Travaux demandés:
- a) Répondez aux questions suivantes à partir de l'extrait fourni.
(i) D'après la citation du premier paragraphe, à quoi l'essor économique d'un pays est-il lié ?
(ii) Selon Tahra, que privilégient très souvent les intellectuels ?
(iii) Par qui les studios réclamés pour la musique devraient-ils être subventionnés ?
- b) Résumez l'extrait fourni en deux phrases.
- c) Dans la partie de l'extrait fourni consacrée à la musique mauritanienne, relevez toutes les mesures évoquées en faveur de la musique ou des artistes.

Extrait fourni:
* * * * *
Selon elle, la stabilité dans les idées et dans les convictions politiques, loin des migrations et des défections, sont loin de l'honnêteté intellectuelle que le peuple attend de ses élites, car poursuit-elle "l'essor économique d'un pays est lié à sa stabilité et à la maturité de sa classe politique".

Les intellectuelles.

Pour Tahra avoir beaucoup d'intellectuels dans un pays est une grande chance, surtout si l'intelligence est la chose la mieux partagée entre toutes les communautés. "Je suis tellement malheureuse de voir que très souvent nos intellectuels privilégient plus leurs intérêts personnels que ceux de la Nation et du peuple "

La musique mauritanienne.

Tahra Mint Hembara considère que la musique mauritanienne bat de l'aile. Et de s'exclamer "que font les artistes ? La création d'un institut ne suffit pas, il faut prendre le taureau par les cornes ", soulignant qu'il faut créer "des studios subventionnés par l'Etat " et que "les artistes ont besoin d'avoir une sécurité sociale parce qu'ils peuvent tomber ou crever sans que personne ne soient au courant ".
* * * * *
Données fournies:
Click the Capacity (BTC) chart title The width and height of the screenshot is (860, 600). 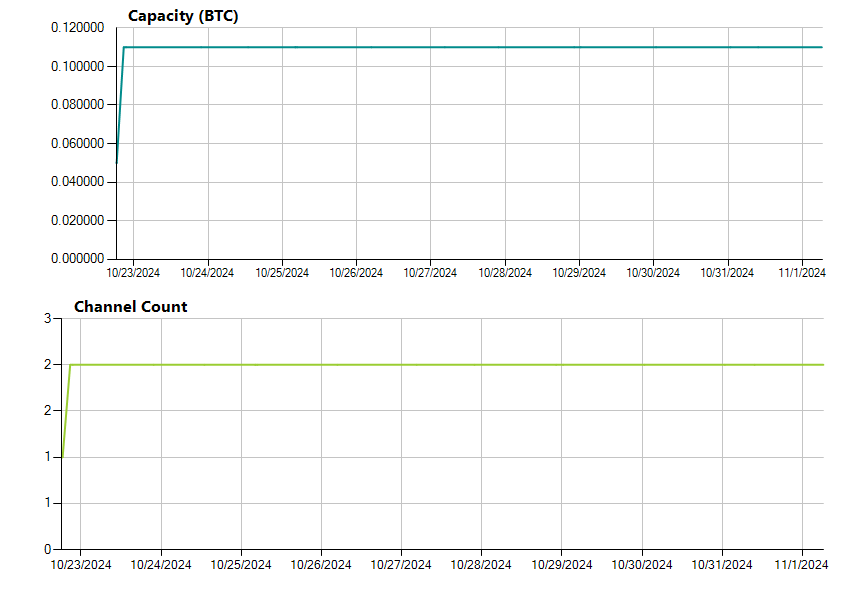(x=184, y=15)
* * * * *
Corrigé de l'exercice:
- a)
(i) Il est lié à la stabilité du pays et à la maturité de sa classe politique.
(ii) Ils privilégient leurs intérêts personnels plus que ceux de la Nation et du peuple.
(iii) Ils devraient être subventionnés par l'État.

- b) Tahra Mint Hembara estime que l'essor économique d'un pays dépend de sa stabilité et de la maturité de sa classe politique, et elle déplore que les intellectuels fassent souvent passer leurs intérêts personnels avant ceux de la Nation et du peuple. Jugeant que la musique mauritanienne bat de l'aile, elle réclame des studios subventionnés par l'État et une sécurité sociale pour les artistes.

- c)
- la création d'un institut
- des studios subventionnés par l'État
- une sécurité sociale pour les artistes